TASK DIRECTIONS:
Gather from the listing below each line that includes the word "checkbox", and copy it.

RECORDS:
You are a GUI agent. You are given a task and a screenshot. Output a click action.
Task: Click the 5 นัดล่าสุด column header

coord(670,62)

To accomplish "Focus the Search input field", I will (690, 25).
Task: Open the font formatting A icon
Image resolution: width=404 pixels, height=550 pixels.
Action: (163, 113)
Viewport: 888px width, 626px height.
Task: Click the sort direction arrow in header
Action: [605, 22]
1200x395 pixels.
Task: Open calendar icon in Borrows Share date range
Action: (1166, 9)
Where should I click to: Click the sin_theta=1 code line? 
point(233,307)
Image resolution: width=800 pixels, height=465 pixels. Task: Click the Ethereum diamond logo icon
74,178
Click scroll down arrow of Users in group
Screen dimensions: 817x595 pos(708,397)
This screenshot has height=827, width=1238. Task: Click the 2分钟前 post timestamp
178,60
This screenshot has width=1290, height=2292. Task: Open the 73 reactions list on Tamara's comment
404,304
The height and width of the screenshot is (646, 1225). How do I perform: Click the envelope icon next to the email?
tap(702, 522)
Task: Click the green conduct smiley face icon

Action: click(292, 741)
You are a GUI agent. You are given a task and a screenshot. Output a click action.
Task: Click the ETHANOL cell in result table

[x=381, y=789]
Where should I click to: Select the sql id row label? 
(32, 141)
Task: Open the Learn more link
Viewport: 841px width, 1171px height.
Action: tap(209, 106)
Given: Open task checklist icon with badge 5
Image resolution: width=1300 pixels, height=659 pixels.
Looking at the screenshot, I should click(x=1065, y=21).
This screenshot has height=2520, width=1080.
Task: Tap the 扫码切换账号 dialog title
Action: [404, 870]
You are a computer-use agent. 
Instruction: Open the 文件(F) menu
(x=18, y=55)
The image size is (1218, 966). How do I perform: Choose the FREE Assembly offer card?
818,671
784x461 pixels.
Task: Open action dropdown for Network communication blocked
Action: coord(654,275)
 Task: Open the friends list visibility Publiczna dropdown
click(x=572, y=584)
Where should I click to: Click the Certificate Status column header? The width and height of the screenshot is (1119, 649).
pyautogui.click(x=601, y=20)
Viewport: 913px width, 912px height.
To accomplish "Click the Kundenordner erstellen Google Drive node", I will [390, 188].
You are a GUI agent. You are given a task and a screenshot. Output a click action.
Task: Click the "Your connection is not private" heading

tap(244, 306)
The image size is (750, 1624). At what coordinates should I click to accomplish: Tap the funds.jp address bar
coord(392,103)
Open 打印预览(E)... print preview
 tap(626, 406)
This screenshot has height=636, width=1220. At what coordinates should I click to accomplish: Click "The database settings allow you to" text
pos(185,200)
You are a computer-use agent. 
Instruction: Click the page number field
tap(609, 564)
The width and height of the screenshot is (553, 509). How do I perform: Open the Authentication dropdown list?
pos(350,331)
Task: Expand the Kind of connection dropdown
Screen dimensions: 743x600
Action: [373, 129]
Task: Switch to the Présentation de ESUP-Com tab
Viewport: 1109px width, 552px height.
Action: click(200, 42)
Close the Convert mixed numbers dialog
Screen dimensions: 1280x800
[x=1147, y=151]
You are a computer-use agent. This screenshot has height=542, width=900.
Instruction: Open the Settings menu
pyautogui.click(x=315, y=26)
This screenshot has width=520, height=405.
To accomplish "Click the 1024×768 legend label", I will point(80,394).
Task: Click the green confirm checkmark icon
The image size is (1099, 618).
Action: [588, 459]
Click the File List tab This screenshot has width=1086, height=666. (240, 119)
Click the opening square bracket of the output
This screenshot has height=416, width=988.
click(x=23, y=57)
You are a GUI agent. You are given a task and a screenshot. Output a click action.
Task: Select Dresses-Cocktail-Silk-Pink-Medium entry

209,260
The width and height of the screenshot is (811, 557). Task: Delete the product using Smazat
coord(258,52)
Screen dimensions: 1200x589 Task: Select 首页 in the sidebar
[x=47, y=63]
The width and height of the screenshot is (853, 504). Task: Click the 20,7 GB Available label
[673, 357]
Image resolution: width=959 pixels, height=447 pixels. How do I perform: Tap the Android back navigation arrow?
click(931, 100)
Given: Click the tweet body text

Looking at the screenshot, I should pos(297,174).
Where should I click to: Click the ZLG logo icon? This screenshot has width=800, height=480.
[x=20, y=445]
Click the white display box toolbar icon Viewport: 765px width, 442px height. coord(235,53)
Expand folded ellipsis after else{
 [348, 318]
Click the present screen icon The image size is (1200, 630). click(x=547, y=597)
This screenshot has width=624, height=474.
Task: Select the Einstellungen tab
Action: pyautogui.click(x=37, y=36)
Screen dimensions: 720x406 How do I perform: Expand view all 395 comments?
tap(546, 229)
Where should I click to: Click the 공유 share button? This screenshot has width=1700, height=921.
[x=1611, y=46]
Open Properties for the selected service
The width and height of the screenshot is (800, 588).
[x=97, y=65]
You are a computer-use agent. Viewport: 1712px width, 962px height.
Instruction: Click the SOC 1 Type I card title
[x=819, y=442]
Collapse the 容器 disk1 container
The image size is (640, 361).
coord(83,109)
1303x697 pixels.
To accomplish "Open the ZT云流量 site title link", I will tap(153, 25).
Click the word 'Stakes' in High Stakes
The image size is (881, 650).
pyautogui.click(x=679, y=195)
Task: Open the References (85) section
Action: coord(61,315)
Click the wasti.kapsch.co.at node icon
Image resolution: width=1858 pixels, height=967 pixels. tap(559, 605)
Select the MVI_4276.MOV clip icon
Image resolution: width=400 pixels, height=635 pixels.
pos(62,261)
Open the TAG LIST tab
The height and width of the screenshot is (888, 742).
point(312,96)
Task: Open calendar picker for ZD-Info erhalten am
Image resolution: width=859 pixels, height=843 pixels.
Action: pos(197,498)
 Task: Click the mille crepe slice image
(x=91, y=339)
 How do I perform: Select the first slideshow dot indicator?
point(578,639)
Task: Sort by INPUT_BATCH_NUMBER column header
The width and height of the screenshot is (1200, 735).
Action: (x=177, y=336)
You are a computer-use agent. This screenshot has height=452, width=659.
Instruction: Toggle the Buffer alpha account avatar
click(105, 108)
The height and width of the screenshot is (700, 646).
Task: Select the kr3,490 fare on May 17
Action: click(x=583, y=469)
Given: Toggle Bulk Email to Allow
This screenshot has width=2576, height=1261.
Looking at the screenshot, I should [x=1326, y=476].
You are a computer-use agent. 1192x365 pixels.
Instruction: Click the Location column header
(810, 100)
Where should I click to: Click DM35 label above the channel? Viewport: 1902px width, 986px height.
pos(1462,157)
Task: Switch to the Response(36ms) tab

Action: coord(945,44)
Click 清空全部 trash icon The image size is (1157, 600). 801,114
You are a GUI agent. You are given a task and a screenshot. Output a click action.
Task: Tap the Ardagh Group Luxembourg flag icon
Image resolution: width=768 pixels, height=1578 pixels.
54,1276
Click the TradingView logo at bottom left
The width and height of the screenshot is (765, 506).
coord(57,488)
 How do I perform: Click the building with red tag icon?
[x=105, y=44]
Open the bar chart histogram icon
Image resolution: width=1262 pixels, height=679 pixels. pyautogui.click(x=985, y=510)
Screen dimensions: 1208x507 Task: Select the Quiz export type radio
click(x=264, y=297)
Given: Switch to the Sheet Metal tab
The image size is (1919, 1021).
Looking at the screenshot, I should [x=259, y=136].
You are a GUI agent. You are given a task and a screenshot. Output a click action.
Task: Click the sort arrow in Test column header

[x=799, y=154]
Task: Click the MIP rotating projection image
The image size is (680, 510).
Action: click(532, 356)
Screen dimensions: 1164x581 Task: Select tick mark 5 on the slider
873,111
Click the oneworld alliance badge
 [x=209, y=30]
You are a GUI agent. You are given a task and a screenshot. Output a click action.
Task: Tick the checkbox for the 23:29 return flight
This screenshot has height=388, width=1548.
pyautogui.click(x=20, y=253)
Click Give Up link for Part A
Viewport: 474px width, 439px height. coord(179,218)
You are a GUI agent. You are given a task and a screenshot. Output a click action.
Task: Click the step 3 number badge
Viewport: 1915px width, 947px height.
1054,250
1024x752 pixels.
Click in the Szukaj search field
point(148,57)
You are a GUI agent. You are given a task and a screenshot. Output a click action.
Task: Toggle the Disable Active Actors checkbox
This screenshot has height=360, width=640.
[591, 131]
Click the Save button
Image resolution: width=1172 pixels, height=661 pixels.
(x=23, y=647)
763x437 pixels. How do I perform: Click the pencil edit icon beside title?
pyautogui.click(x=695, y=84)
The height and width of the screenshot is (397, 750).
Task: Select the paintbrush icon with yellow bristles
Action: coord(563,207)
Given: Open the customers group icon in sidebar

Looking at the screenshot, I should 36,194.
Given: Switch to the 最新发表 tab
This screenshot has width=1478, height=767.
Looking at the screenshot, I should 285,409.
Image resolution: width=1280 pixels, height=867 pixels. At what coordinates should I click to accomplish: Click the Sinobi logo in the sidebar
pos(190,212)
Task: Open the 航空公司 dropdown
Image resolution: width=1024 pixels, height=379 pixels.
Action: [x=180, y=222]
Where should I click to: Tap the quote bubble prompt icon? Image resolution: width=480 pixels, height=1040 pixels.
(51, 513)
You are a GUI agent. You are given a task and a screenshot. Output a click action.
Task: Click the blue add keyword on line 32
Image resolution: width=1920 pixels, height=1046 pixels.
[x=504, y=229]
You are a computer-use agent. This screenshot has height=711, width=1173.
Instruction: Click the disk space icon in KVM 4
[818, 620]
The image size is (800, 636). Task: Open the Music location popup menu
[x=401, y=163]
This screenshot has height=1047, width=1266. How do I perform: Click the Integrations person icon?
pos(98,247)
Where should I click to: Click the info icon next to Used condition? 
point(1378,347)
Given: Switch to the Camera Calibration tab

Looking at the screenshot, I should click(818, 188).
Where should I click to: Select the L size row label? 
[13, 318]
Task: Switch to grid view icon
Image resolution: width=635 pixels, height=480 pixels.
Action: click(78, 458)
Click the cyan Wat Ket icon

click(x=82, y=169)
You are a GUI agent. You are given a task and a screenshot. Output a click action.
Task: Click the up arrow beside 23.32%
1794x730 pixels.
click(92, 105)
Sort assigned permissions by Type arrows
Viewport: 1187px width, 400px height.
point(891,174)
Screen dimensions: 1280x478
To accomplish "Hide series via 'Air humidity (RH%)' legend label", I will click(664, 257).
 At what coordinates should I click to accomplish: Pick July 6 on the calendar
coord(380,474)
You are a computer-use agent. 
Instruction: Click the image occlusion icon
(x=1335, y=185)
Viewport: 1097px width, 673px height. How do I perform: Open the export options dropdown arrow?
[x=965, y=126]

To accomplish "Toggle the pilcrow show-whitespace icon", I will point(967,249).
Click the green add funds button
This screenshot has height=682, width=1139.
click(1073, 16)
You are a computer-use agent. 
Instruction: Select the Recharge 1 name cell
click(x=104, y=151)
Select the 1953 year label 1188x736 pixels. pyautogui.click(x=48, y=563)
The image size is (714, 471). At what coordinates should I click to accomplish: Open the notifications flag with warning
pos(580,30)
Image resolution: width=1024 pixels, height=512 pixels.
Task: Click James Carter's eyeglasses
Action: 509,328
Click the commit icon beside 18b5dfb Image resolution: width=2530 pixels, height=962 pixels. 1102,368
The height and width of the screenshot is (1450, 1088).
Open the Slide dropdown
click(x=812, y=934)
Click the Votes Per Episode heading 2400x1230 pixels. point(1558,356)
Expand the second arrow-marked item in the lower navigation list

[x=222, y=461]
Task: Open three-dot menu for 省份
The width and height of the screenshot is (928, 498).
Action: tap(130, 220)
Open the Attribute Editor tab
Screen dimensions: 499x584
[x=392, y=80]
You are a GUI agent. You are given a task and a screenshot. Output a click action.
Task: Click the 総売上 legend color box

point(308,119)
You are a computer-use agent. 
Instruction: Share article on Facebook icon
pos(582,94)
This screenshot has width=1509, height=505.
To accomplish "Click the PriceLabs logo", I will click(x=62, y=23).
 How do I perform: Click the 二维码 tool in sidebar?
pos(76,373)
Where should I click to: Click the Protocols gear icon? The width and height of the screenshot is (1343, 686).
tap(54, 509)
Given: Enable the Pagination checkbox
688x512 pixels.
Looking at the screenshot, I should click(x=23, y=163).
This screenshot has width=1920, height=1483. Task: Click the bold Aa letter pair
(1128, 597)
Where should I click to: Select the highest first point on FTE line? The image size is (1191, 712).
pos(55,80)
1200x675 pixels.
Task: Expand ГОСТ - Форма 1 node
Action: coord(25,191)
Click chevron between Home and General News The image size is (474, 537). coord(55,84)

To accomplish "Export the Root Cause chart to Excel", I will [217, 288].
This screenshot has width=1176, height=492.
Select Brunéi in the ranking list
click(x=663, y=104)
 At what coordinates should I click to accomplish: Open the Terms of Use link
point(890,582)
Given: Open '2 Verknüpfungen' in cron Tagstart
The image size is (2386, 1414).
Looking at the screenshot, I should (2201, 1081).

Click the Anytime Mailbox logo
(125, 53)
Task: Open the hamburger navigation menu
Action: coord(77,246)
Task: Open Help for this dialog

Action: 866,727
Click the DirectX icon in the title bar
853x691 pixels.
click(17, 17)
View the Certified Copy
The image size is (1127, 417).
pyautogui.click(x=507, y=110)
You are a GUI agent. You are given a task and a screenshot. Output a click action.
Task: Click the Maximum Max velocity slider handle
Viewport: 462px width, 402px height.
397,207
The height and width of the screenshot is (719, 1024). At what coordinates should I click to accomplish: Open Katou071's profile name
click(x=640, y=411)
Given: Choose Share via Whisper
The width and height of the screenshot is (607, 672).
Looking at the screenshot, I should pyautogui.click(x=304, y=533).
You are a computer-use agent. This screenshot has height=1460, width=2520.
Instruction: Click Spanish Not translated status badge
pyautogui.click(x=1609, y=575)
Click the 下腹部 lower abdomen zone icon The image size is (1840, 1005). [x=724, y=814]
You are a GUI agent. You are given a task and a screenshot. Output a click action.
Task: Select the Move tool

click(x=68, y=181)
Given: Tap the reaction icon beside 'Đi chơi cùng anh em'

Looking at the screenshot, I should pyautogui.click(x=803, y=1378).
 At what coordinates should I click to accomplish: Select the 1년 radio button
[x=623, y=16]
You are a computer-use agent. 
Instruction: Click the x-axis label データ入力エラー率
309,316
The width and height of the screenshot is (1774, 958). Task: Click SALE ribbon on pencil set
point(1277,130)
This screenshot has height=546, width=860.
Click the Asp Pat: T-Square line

RESULT BELOW:
Task: Tick the checkbox for the 23:29 return flight
Task: Toggle the Disable Active Actors checkbox
Given: Enable the Pagination checkbox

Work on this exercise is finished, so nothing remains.